With a social movement for health systems, our current struggles with knowledge translation and evidence based public health would likely be lessened. As a young researcher just starting out in my career, my progression and growth will be determined by the number of articles I publish in major peer reviewed journals. But how many papers in these journals are read by those who can do anything about it? How many papers will be read by my local health minister in Kenya? Why can’t my opinion pieces in my local journals and newspapers count as much as, if not more than, my future publications in The BMJ or the Lancet?

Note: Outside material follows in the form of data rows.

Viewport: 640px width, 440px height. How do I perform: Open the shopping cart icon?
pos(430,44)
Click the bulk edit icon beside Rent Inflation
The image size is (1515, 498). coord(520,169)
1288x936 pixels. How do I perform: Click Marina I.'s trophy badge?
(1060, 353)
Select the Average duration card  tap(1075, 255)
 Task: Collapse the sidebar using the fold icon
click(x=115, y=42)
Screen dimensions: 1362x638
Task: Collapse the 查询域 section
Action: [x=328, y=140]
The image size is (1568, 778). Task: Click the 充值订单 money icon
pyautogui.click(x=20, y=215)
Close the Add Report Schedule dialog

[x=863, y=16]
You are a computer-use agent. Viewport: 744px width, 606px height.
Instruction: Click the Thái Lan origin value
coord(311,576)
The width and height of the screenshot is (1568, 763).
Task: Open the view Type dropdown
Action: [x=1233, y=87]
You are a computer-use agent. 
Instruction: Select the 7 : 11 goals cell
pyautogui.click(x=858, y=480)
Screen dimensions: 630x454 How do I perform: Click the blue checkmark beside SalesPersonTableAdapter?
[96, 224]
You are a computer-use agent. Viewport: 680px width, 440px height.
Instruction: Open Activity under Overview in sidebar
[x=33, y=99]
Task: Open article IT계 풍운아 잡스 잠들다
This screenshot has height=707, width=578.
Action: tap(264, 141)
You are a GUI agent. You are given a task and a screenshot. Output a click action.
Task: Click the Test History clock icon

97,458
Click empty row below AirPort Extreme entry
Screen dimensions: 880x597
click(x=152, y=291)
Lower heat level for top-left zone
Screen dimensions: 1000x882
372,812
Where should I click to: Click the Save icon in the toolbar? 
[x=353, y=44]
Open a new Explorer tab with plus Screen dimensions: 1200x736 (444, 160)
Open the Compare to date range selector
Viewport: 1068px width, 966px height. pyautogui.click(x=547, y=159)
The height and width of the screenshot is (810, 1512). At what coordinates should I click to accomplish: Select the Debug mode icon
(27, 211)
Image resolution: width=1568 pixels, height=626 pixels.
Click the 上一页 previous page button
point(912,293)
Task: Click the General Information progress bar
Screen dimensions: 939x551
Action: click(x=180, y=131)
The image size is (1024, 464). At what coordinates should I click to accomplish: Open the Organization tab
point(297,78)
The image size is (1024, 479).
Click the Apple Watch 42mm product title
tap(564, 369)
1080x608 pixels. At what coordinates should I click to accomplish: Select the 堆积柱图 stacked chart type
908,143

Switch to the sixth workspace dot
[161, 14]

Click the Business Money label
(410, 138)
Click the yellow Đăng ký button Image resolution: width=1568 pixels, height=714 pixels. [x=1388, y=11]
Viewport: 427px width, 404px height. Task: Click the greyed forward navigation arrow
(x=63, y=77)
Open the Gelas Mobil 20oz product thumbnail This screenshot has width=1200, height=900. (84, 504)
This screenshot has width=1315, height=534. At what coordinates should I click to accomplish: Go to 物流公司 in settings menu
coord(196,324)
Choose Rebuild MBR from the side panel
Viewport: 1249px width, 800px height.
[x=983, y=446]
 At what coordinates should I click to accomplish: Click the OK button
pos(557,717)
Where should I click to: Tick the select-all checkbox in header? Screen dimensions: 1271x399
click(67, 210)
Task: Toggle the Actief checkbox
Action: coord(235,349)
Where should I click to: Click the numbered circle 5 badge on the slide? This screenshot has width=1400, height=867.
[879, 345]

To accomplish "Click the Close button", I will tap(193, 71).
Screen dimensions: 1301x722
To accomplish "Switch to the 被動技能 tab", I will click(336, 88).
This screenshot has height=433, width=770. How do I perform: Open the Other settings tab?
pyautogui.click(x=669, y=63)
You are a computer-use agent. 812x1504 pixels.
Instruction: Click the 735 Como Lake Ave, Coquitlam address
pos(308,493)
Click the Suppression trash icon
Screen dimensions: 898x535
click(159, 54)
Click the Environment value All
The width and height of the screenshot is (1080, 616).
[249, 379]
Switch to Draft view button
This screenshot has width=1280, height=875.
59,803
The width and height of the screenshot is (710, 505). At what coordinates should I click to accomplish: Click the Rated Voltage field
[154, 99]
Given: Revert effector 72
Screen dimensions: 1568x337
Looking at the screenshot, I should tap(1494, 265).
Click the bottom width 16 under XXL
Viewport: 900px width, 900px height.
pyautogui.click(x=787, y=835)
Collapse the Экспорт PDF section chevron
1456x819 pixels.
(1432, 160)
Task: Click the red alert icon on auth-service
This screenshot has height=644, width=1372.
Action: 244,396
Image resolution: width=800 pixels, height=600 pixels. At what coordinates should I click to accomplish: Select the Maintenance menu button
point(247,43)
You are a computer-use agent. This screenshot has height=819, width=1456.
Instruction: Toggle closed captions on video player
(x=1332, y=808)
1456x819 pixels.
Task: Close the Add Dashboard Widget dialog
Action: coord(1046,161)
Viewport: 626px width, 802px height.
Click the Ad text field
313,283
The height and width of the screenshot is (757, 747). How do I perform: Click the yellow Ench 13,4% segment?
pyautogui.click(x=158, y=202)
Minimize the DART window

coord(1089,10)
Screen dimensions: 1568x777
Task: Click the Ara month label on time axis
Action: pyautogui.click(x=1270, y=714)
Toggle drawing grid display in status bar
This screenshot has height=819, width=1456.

I think we need to step back and re-evaluate the way we evaluate ourselves, and perhaps focus more on whether we are actually making a difference. We need to redirect ourselves from chasing publications to chasing impact. One example given by a fellow 2014 EV, Dorcus Henriksson, was the closing remarks from a presentation during the symposium: “We didn’t involve the community and one of the main lessons learnt was to involve the community.” Henriksson had naively expected a lot of reaction when she heard this closing statement, but it did not draw any. Her proposal was that “lessons not learnt from the past” should be part of every scientific presentation on health systems research.
So what would a health systems social movement look like? It would have the passion of Rene Loewenson, whose determination to ensure that health systems research is participatory and people centred shone through during one of the plenary sessions at the symposium. It would have the energizer batteries that power Lucy Gilson’s physical and intellectual commitment to the development of health systems research as an innovative field at the cutting edge of global health. It would have the bottomless budget of Bill and Melinda Gates, whose philanthropy restructured the architecture of global health governance (because we’d like to do that too). It would reflect the audacity of Sisonke Msimang, who moderated the opening plenary, the only woman on stage, goading an all male panel out of their comfort zones (because gender equity is also one of our missions).
And, finally, it would have the idealism of the Emerging Voices, who cannot wait to see a more equitable world. At the centre, of course, would be the concerns of the very people who were not there with us: the users of our weak health systems. Wasn’t it the social scientist Margaret Mead who said, “Never doubt that a small group of thoughtful, committed citizens can change the world. Indeed, it is the only thing that ever has.”
Anne Muendi Musuva is director, Malaria and Child Health, Population Services, Kenya.
Competing interests: I have read and understood BMJ policy on declaration of interests and declare that I have no competing interests.